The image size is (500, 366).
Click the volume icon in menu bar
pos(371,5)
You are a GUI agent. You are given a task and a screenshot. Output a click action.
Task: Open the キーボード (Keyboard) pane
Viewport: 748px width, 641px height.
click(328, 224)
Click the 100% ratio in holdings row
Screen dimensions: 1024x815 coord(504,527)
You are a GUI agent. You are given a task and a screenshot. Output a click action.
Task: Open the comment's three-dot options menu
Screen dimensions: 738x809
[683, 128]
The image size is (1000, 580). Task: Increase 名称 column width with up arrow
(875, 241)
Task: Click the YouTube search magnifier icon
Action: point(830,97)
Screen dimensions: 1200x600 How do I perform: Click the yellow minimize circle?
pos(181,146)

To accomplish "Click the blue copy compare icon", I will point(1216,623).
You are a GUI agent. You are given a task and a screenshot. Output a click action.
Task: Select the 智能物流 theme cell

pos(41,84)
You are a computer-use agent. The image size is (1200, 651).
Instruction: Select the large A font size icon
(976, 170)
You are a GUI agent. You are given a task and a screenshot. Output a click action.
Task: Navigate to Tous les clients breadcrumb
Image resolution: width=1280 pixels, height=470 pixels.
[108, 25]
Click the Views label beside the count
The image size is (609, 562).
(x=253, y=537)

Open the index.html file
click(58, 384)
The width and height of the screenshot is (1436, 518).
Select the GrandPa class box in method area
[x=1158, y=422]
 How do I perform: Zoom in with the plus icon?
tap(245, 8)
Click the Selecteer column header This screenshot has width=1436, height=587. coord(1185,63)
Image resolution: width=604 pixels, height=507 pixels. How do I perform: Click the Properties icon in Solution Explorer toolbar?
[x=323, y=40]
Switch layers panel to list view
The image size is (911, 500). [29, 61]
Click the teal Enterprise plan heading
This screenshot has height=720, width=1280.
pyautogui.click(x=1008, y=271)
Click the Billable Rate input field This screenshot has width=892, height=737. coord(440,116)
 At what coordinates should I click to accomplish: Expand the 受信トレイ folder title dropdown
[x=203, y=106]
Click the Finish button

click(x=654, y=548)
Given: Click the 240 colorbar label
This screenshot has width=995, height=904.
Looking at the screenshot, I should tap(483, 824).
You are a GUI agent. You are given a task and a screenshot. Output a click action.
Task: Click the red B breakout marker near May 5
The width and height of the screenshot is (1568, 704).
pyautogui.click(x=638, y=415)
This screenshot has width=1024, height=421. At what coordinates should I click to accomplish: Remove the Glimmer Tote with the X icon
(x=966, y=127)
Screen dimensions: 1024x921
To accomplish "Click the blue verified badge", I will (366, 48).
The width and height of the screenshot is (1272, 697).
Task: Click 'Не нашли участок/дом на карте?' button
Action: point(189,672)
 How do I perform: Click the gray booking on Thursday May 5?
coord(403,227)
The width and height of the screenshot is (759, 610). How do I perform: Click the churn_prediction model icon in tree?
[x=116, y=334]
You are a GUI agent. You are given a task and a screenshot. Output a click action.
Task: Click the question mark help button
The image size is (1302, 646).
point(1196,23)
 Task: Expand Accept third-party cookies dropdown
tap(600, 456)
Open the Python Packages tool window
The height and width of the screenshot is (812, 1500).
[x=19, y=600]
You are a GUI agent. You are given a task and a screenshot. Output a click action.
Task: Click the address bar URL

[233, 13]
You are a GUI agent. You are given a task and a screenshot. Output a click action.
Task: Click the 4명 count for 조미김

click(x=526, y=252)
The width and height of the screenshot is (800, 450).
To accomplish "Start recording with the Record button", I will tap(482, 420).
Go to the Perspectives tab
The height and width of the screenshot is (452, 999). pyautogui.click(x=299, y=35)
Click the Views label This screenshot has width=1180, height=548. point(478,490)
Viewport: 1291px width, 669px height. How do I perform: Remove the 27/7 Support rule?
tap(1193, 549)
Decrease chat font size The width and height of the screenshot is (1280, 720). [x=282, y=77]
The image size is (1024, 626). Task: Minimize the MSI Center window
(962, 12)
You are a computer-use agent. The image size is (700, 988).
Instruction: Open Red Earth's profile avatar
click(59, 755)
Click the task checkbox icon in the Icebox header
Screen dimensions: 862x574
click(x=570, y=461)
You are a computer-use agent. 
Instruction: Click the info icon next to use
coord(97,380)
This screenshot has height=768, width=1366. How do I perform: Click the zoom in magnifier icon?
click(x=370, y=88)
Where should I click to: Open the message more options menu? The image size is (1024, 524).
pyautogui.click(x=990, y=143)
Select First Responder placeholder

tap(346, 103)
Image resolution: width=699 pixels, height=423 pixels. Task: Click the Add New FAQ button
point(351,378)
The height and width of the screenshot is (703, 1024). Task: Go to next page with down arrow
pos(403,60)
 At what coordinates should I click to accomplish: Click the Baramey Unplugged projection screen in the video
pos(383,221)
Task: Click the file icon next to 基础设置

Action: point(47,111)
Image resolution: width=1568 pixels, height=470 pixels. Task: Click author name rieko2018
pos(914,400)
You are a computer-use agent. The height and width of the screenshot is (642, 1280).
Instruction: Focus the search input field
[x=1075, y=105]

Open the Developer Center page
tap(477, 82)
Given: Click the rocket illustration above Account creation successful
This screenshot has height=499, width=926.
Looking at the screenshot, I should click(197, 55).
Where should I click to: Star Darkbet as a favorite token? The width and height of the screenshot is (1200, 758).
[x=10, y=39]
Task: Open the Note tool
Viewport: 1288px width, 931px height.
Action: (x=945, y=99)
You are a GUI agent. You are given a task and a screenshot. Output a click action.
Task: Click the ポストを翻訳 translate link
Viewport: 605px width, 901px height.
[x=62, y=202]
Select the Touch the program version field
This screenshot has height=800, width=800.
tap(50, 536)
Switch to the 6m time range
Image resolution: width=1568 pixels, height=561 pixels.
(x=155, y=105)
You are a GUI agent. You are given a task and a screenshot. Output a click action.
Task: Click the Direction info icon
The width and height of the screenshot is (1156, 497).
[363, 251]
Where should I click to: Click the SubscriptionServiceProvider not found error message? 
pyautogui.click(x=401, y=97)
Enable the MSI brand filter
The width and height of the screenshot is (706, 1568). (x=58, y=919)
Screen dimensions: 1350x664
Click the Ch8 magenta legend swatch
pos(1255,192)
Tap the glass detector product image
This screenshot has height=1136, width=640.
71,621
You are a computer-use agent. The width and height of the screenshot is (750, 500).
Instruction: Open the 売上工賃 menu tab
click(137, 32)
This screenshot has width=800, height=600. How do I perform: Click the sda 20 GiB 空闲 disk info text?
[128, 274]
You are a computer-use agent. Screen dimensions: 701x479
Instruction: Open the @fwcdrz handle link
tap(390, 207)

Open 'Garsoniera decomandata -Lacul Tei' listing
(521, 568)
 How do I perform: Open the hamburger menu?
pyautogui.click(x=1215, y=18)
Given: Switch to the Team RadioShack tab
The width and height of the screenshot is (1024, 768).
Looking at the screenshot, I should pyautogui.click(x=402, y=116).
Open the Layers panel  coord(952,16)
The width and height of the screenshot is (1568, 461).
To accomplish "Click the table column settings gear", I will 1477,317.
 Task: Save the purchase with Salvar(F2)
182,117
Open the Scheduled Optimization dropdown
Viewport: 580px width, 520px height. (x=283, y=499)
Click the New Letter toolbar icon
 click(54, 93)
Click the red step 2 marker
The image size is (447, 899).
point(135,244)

-------------------------

Exercise description:
All of the data must be returned exactly.

Result for this task:
The image size is (500, 366).
Click the volume icon in menu bar
pos(371,5)
You are a GUI agent. You are given a task and a screenshot. Output a click action.
Task: Open the キーボード (Keyboard) pane
Viewport: 748px width, 641px height.
click(328, 224)
Click the 100% ratio in holdings row
Screen dimensions: 1024x815 coord(504,527)
You are a GUI agent. You are given a task and a screenshot. Output a click action.
Task: Open the comment's three-dot options menu
Screen dimensions: 738x809
[683, 128]
The image size is (1000, 580). Task: Increase 名称 column width with up arrow
(875, 241)
Task: Click the YouTube search magnifier icon
Action: point(830,97)
Screen dimensions: 1200x600 How do I perform: Click the yellow minimize circle?
pos(181,146)

To accomplish "Click the blue copy compare icon", I will point(1216,623).
You are a GUI agent. You are given a task and a screenshot. Output a click action.
Task: Select the 智能物流 theme cell

pos(41,84)
You are a computer-use agent. The image size is (1200, 651).
Instruction: Select the large A font size icon
(976, 170)
You are a GUI agent. You are given a task and a screenshot. Output a click action.
Task: Navigate to Tous les clients breadcrumb
Image resolution: width=1280 pixels, height=470 pixels.
[108, 25]
Click the Views label beside the count
The image size is (609, 562).
(x=253, y=537)

Open the index.html file
click(58, 384)
The width and height of the screenshot is (1436, 518).
Select the GrandPa class box in method area
[x=1158, y=422]
 How do I perform: Zoom in with the plus icon?
tap(245, 8)
Click the Selecteer column header This screenshot has width=1436, height=587. coord(1185,63)
Image resolution: width=604 pixels, height=507 pixels. How do I perform: Click the Properties icon in Solution Explorer toolbar?
[x=323, y=40]
Switch layers panel to list view
The image size is (911, 500). [29, 61]
Click the teal Enterprise plan heading
This screenshot has height=720, width=1280.
pyautogui.click(x=1008, y=271)
Click the Billable Rate input field This screenshot has width=892, height=737. coord(440,116)
 At what coordinates should I click to accomplish: Expand the 受信トレイ folder title dropdown
[x=203, y=106]
Click the Finish button

click(x=654, y=548)
Given: Click the 240 colorbar label
This screenshot has width=995, height=904.
Looking at the screenshot, I should tap(483, 824).
You are a GUI agent. You are given a task and a screenshot. Output a click action.
Task: Click the red B breakout marker near May 5
The width and height of the screenshot is (1568, 704).
pyautogui.click(x=638, y=415)
This screenshot has width=1024, height=421. At what coordinates should I click to accomplish: Remove the Glimmer Tote with the X icon
(x=966, y=127)
Screen dimensions: 1024x921
To accomplish "Click the blue verified badge", I will (366, 48).
The width and height of the screenshot is (1272, 697).
Task: Click 'Не нашли участок/дом на карте?' button
Action: point(189,672)
 How do I perform: Click the gray booking on Thursday May 5?
coord(403,227)
The width and height of the screenshot is (759, 610). How do I perform: Click the churn_prediction model icon in tree?
[x=116, y=334]
You are a GUI agent. You are given a task and a screenshot. Output a click action.
Task: Click the question mark help button
The image size is (1302, 646).
point(1196,23)
 Task: Expand Accept third-party cookies dropdown
tap(600, 456)
Open the Python Packages tool window
The height and width of the screenshot is (812, 1500).
[x=19, y=600]
You are a GUI agent. You are given a task and a screenshot. Output a click action.
Task: Click the address bar URL

[233, 13]
You are a GUI agent. You are given a task and a screenshot. Output a click action.
Task: Click the 4명 count for 조미김

click(x=526, y=252)
The width and height of the screenshot is (800, 450).
To accomplish "Start recording with the Record button", I will tap(482, 420).
Go to the Perspectives tab
The height and width of the screenshot is (452, 999). pyautogui.click(x=299, y=35)
Click the Views label This screenshot has width=1180, height=548. point(478,490)
Viewport: 1291px width, 669px height. How do I perform: Remove the 27/7 Support rule?
tap(1193, 549)
Decrease chat font size The width and height of the screenshot is (1280, 720). [x=282, y=77]
The image size is (1024, 626). Task: Minimize the MSI Center window
(962, 12)
You are a computer-use agent. The image size is (700, 988).
Instruction: Open Red Earth's profile avatar
click(59, 755)
Click the task checkbox icon in the Icebox header
Screen dimensions: 862x574
click(x=570, y=461)
You are a computer-use agent. 
Instruction: Click the info icon next to use
coord(97,380)
This screenshot has height=768, width=1366. How do I perform: Click the zoom in magnifier icon?
click(x=370, y=88)
Where should I click to: Open the message more options menu? The image size is (1024, 524).
pyautogui.click(x=990, y=143)
Select First Responder placeholder

tap(346, 103)
Image resolution: width=699 pixels, height=423 pixels. Task: Click the Add New FAQ button
point(351,378)
The height and width of the screenshot is (703, 1024). Task: Go to next page with down arrow
pos(403,60)
 At what coordinates should I click to accomplish: Click the Baramey Unplugged projection screen in the video
pos(383,221)
Task: Click the file icon next to 基础设置

Action: point(47,111)
Image resolution: width=1568 pixels, height=470 pixels. Task: Click author name rieko2018
pos(914,400)
You are a computer-use agent. The height and width of the screenshot is (642, 1280).
Instruction: Focus the search input field
[x=1075, y=105]

Open the Developer Center page
tap(477, 82)
Given: Click the rocket illustration above Account creation successful
This screenshot has height=499, width=926.
Looking at the screenshot, I should click(197, 55).
Where should I click to: Star Darkbet as a favorite token? The width and height of the screenshot is (1200, 758).
[x=10, y=39]
Task: Open the Note tool
Viewport: 1288px width, 931px height.
Action: (x=945, y=99)
You are a GUI agent. You are given a task and a screenshot. Output a click action.
Task: Click the ポストを翻訳 translate link
Viewport: 605px width, 901px height.
[x=62, y=202]
Select the Touch the program version field
This screenshot has height=800, width=800.
tap(50, 536)
Switch to the 6m time range
Image resolution: width=1568 pixels, height=561 pixels.
(x=155, y=105)
You are a GUI agent. You are given a task and a screenshot. Output a click action.
Task: Click the Direction info icon
The width and height of the screenshot is (1156, 497).
[363, 251]
Where should I click to: Click the SubscriptionServiceProvider not found error message? 
pyautogui.click(x=401, y=97)
Enable the MSI brand filter
The width and height of the screenshot is (706, 1568). (x=58, y=919)
Screen dimensions: 1350x664
Click the Ch8 magenta legend swatch
pos(1255,192)
Tap the glass detector product image
This screenshot has height=1136, width=640.
71,621
You are a computer-use agent. The width and height of the screenshot is (750, 500).
Instruction: Open the 売上工賃 menu tab
click(137, 32)
This screenshot has width=800, height=600. How do I perform: Click the sda 20 GiB 空闲 disk info text?
[128, 274]
You are a computer-use agent. Screen dimensions: 701x479
Instruction: Open the @fwcdrz handle link
tap(390, 207)

Open 'Garsoniera decomandata -Lacul Tei' listing
(521, 568)
 How do I perform: Open the hamburger menu?
pyautogui.click(x=1215, y=18)
Given: Switch to the Team RadioShack tab
The width and height of the screenshot is (1024, 768).
Looking at the screenshot, I should pyautogui.click(x=402, y=116).
Open the Layers panel  coord(952,16)
The width and height of the screenshot is (1568, 461).
To accomplish "Click the table column settings gear", I will 1477,317.
 Task: Save the purchase with Salvar(F2)
182,117
Open the Scheduled Optimization dropdown
Viewport: 580px width, 520px height. (x=283, y=499)
Click the New Letter toolbar icon
 click(54, 93)
Click the red step 2 marker
The image size is (447, 899).
point(135,244)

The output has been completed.